## Input data:
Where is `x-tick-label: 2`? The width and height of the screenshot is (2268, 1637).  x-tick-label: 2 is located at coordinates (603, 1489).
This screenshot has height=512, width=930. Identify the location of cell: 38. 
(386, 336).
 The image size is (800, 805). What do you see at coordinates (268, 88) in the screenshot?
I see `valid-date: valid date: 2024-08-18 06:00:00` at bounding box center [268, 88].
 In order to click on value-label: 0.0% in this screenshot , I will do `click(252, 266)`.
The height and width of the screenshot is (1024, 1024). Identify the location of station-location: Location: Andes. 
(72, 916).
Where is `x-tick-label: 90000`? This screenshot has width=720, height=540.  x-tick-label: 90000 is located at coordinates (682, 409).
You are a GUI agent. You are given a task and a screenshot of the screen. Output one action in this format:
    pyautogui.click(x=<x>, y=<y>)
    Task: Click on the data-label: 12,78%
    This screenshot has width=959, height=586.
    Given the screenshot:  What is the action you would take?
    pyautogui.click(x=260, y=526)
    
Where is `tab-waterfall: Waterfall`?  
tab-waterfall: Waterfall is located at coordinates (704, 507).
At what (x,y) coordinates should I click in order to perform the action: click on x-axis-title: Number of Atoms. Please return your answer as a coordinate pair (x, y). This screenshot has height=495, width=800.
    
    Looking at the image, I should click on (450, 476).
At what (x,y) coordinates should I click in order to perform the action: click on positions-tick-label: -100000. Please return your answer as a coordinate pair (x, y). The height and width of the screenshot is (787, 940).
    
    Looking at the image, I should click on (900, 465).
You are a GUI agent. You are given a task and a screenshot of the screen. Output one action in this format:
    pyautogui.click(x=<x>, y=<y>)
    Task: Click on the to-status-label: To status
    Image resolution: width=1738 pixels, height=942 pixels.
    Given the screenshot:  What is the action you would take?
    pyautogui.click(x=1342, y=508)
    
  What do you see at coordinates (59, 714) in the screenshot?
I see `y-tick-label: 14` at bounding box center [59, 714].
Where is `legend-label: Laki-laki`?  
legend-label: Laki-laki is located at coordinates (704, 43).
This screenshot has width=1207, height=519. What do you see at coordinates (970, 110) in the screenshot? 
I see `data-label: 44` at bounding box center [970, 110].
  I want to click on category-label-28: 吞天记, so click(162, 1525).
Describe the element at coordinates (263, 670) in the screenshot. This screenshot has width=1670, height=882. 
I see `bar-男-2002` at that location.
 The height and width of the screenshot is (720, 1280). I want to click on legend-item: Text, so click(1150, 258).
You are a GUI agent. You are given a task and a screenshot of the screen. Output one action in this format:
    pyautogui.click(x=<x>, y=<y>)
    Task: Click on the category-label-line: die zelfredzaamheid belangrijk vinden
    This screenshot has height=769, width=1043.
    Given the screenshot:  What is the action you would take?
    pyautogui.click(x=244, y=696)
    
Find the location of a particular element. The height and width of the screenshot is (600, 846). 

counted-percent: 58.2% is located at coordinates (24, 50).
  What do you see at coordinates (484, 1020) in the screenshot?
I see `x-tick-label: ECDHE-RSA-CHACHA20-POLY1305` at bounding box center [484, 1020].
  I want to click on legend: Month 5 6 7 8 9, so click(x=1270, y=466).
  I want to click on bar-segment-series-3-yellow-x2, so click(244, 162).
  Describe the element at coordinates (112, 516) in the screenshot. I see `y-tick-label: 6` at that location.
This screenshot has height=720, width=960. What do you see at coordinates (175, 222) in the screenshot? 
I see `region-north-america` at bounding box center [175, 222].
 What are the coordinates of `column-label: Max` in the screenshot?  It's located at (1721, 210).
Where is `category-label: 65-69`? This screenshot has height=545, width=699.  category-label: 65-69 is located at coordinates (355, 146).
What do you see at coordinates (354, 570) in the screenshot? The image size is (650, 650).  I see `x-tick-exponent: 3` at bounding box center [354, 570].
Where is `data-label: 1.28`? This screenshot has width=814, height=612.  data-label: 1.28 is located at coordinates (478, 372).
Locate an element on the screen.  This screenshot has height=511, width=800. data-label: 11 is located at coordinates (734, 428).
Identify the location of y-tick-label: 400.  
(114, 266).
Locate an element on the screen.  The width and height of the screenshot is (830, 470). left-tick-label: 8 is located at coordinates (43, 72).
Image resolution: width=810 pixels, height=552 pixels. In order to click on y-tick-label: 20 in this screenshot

## Exercise prompt:
Could you reproduce the records word for word, beginning at the line that contains "has height=495, width=800." and stopping after the line that contains "Looking at the image, I should click on (900, 465)."?

## The answer:
At what (x,y) coordinates should I click in order to perform the action: click on x-axis-title: Number of Atoms. Please return your answer as a coordinate pair (x, y). This screenshot has height=495, width=800.
    
    Looking at the image, I should click on (450, 476).
At what (x,y) coordinates should I click in order to perform the action: click on positions-tick-label: -100000. Please return your answer as a coordinate pair (x, y). The height and width of the screenshot is (787, 940).
    
    Looking at the image, I should click on (900, 465).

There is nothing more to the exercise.